_Excerto:_
----

Terminados os jogos da 30ª olimpíada entramos no famoso período de análise do desporto português, onde se debatem os
temas de sempre, chegando-se inevitavelmente às conclusões de sempre. Assim resta-me colocar em palavras, para possível memória futura, alguns momentos, reflexões e opiniões para que daqui a 4 anos possa ter uma base de comparação para os jogos olímpicos do Rio de Janeiro.
Começando pelos aspectos negativos (para que possa terminar com o que realmente vale a pena) gostaria de salientar a forma como, salvo algumas excepções, a comunicação social portuguesa fez a cobertura destes JO.
Visto aqui.
Olhando para as capas dos jornais do dia seguinte à cerimónia de abertura destes JO podemos facilmente compreender o que representa a palavra 'desporto' para o jornalismo português. Ora, se quem devia ter por obrigação dar o devido destaque ao início do maior evento desportivo do mundo não o faz, como queremos que um país siga com a atenção merecida os atletas que lá estiveram a representar o país?

----

_Dados extraídos:_

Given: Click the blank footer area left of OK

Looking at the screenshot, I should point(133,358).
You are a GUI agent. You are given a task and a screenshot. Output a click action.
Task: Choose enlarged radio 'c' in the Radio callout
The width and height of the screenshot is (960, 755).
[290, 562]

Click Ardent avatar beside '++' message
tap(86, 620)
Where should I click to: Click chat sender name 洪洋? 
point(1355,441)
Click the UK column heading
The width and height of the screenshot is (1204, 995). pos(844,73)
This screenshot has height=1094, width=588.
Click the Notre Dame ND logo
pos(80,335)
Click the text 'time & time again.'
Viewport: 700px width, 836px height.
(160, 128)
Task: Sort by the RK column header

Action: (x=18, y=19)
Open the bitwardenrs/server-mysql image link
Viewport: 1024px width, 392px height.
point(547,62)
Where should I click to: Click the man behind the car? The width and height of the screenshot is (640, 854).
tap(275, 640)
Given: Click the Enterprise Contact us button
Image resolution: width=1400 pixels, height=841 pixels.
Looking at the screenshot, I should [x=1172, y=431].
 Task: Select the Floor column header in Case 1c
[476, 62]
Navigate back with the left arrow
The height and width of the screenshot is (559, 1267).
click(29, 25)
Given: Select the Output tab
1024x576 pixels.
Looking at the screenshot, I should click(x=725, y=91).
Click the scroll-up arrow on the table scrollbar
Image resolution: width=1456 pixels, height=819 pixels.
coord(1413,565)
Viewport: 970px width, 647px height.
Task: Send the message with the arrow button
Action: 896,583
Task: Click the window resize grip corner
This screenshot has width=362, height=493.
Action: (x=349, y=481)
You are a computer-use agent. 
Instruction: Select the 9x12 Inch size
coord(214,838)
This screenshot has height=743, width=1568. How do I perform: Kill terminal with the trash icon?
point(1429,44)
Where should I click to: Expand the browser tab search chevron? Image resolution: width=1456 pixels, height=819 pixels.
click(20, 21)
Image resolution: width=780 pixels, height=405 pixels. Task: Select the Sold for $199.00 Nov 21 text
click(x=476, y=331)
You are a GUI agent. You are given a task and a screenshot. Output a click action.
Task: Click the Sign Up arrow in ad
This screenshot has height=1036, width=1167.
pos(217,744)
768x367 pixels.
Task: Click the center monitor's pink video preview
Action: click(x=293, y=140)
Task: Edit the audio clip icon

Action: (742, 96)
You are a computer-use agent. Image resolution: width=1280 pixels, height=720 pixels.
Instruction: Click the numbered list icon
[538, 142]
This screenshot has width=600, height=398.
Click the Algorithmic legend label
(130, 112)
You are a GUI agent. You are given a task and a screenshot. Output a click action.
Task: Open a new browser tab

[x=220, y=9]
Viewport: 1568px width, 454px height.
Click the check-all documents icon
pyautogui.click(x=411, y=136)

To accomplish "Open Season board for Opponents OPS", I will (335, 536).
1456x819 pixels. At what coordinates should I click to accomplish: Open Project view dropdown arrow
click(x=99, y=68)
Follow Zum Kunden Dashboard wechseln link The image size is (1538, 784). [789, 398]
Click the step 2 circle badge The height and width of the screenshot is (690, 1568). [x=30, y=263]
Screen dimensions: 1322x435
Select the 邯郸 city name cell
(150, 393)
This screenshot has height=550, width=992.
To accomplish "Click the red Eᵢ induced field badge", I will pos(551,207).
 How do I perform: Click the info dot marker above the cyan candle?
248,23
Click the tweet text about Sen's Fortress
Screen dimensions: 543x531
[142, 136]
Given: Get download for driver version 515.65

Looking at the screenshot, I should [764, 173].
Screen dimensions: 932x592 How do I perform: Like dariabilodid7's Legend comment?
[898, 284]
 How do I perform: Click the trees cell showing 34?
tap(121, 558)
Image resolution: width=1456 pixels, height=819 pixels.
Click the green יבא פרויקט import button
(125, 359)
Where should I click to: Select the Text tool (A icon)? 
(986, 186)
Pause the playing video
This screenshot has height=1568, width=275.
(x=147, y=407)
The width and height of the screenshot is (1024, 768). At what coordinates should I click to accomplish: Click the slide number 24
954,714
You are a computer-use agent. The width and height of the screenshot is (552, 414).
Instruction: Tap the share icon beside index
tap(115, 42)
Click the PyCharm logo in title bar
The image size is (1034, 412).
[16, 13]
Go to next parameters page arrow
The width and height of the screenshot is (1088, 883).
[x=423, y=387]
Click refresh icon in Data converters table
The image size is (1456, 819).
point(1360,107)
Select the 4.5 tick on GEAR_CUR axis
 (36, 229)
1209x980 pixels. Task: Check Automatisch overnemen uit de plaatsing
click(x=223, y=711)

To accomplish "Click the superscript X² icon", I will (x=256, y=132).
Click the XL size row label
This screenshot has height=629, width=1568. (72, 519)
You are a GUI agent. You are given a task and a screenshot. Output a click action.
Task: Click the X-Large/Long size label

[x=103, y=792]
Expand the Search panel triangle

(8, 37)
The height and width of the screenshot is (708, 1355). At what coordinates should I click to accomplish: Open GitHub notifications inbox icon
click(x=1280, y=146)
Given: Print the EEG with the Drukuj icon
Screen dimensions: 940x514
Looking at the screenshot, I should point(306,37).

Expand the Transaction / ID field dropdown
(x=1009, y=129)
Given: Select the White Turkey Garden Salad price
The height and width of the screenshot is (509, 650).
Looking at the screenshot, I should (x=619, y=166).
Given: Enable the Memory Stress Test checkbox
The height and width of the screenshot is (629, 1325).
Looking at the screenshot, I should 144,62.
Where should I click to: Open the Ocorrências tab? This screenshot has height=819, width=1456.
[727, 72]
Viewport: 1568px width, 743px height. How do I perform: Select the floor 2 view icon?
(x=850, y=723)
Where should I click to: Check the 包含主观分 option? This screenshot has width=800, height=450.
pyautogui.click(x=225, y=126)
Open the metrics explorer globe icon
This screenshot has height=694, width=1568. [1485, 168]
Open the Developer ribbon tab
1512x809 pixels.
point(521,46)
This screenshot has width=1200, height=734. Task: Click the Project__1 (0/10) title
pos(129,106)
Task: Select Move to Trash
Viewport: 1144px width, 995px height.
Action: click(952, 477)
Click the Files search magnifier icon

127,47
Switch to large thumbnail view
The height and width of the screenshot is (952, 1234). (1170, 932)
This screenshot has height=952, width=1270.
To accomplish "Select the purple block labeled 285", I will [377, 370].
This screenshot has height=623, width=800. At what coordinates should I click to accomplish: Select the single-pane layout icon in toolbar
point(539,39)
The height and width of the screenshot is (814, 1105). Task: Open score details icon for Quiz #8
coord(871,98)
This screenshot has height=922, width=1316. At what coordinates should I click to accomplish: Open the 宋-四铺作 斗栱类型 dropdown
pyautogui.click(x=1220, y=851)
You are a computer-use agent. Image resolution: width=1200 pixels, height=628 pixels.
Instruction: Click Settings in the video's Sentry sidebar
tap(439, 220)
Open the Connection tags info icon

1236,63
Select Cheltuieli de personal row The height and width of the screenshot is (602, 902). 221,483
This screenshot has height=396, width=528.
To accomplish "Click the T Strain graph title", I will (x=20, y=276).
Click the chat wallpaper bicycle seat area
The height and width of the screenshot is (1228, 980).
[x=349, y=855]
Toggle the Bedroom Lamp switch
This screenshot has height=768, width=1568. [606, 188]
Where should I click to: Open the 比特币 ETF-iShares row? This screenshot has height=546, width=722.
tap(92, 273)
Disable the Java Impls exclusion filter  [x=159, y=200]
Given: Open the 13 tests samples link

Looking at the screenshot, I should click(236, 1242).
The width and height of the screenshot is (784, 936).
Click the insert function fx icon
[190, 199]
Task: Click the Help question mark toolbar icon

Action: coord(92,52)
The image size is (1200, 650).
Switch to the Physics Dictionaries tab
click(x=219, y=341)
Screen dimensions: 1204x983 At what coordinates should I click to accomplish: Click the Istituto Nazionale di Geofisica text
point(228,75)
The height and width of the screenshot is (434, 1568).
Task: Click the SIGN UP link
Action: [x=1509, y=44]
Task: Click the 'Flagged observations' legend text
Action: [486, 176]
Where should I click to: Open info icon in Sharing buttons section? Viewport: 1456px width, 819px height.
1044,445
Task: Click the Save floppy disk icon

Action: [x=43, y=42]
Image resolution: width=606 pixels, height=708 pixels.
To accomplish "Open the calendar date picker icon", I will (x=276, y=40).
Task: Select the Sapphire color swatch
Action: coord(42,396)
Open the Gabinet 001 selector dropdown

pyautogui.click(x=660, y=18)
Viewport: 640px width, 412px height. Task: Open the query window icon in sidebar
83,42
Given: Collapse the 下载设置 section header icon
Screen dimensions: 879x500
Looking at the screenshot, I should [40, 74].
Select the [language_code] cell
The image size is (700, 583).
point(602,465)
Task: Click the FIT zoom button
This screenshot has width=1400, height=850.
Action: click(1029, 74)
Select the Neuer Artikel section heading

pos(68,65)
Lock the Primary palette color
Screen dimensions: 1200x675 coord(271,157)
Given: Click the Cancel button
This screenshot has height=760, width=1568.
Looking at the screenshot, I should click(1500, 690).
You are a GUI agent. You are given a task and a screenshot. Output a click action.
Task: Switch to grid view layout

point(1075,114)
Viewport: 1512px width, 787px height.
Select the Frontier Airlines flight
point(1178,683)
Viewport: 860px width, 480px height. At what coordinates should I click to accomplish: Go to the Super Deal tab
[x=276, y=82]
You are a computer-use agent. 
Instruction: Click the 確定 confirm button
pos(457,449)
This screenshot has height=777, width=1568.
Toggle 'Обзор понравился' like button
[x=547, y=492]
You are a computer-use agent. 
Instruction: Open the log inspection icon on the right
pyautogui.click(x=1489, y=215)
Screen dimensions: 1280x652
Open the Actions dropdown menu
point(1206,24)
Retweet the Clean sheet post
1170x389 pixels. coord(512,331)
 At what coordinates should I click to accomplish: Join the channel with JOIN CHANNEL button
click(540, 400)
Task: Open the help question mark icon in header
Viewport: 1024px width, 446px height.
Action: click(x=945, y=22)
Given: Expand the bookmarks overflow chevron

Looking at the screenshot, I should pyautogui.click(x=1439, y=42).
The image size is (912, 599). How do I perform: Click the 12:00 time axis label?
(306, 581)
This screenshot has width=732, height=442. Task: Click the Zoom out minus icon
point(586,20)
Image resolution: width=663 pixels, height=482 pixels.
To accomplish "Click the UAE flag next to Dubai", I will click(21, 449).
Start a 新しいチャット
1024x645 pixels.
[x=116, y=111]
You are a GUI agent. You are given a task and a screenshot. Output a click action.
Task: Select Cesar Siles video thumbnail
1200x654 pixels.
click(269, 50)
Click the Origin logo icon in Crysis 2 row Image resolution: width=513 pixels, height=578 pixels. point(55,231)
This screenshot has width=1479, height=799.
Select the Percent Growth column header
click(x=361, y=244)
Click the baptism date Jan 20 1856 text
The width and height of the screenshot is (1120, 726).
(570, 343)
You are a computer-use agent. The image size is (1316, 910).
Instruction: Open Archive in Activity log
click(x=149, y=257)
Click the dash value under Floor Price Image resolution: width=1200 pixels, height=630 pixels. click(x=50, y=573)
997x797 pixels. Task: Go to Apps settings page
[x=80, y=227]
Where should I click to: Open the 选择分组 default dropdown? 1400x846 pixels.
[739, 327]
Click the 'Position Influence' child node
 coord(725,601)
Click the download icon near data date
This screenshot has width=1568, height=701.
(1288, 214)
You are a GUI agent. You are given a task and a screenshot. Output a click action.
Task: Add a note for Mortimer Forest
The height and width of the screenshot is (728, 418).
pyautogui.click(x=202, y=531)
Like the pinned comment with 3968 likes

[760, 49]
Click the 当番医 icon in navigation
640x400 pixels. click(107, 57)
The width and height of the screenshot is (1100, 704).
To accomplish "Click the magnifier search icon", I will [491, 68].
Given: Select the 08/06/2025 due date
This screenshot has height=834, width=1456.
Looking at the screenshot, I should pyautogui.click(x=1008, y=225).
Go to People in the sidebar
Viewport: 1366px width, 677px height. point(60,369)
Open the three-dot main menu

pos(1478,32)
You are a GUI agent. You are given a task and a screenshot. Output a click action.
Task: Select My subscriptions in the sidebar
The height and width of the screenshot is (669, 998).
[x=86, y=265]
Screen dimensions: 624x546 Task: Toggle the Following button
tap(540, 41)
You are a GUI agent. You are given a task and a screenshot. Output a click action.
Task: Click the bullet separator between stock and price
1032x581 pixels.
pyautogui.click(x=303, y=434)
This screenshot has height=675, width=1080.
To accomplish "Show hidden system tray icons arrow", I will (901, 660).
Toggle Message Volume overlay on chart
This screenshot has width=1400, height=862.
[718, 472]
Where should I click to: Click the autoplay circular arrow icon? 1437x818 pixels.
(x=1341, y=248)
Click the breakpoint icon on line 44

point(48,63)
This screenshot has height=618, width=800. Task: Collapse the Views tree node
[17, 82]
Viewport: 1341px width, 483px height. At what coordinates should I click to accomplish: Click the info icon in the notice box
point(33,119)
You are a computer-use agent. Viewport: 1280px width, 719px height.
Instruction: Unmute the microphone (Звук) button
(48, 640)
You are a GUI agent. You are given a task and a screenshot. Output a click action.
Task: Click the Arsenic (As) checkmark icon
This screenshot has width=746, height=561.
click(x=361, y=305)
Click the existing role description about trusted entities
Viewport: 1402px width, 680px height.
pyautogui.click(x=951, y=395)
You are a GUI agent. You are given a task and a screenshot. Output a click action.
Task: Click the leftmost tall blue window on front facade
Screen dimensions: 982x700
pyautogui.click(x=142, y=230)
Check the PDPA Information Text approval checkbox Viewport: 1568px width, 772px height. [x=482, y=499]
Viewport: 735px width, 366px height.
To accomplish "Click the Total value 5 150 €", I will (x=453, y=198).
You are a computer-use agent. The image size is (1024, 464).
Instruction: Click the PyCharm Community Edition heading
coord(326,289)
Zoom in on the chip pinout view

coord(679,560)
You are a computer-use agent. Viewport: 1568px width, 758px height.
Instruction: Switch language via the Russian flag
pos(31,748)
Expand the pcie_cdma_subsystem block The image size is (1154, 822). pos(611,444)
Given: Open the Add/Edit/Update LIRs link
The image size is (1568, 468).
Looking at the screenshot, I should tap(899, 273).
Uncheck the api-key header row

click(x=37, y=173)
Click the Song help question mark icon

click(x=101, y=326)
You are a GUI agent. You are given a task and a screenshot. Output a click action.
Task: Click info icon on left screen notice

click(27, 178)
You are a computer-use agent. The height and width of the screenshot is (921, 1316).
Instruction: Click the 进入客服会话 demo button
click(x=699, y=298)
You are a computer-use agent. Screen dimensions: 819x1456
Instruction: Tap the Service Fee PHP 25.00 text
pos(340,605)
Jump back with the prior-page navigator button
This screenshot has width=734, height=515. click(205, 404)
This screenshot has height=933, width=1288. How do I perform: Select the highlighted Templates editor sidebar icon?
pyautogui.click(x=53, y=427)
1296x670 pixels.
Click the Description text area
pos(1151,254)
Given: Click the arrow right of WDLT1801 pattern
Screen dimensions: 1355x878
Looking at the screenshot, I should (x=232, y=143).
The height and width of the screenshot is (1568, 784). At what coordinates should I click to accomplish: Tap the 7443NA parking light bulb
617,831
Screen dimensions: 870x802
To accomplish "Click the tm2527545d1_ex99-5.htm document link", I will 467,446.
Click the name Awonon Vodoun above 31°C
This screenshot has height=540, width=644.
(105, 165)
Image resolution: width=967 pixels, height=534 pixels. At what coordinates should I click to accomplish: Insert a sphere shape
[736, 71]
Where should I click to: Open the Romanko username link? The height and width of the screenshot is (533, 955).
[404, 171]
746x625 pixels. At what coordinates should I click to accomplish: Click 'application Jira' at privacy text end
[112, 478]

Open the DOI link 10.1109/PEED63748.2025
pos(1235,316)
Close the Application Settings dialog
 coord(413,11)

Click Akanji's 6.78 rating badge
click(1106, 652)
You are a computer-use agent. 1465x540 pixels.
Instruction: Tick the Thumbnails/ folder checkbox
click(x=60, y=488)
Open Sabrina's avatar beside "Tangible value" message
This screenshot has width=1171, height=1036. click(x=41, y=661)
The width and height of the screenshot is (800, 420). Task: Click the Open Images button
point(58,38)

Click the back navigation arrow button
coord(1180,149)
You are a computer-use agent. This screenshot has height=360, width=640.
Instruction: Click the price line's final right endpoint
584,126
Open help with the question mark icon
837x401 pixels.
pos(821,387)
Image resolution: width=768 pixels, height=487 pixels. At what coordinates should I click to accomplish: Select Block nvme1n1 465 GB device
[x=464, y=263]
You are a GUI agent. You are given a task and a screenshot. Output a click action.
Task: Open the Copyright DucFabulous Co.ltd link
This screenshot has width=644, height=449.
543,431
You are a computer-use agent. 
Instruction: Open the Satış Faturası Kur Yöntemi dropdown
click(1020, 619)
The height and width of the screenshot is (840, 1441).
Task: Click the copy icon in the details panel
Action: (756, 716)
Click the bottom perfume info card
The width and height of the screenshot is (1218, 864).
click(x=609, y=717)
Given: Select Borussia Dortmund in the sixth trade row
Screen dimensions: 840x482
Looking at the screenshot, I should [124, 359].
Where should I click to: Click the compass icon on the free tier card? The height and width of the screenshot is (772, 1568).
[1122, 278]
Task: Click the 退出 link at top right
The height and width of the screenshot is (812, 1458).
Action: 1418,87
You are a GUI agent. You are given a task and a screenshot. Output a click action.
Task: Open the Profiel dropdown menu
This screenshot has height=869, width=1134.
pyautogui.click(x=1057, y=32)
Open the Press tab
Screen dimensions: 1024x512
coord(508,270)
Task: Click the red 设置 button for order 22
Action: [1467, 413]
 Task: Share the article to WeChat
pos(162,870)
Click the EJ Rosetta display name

----

_Exercícios propostos:_
A. Enumere as coisas que o excerto sobre os Jogos Olímpicos diz querer colocar em palavras para possível memória futura.
B. Transcreva das entradas as linhas que vão desde a que contém "Where should I click to: Open the Ocorrências" até à que contém "pos(129,106)", inclusive.

_Respostas:_
A. Momentos, reflexões e opiniões.

B.
Where should I click to: Open the Ocorrências tab? This screenshot has height=819, width=1456.
[727, 72]
Viewport: 1568px width, 743px height. How do I perform: Select the floor 2 view icon?
(x=850, y=723)
Where should I click to: Check the 包含主观分 option? This screenshot has width=800, height=450.
pyautogui.click(x=225, y=126)
Open the metrics explorer globe icon
This screenshot has height=694, width=1568. [1485, 168]
Open the Developer ribbon tab
1512x809 pixels.
point(521,46)
This screenshot has width=1200, height=734. Task: Click the Project__1 (0/10) title
pos(129,106)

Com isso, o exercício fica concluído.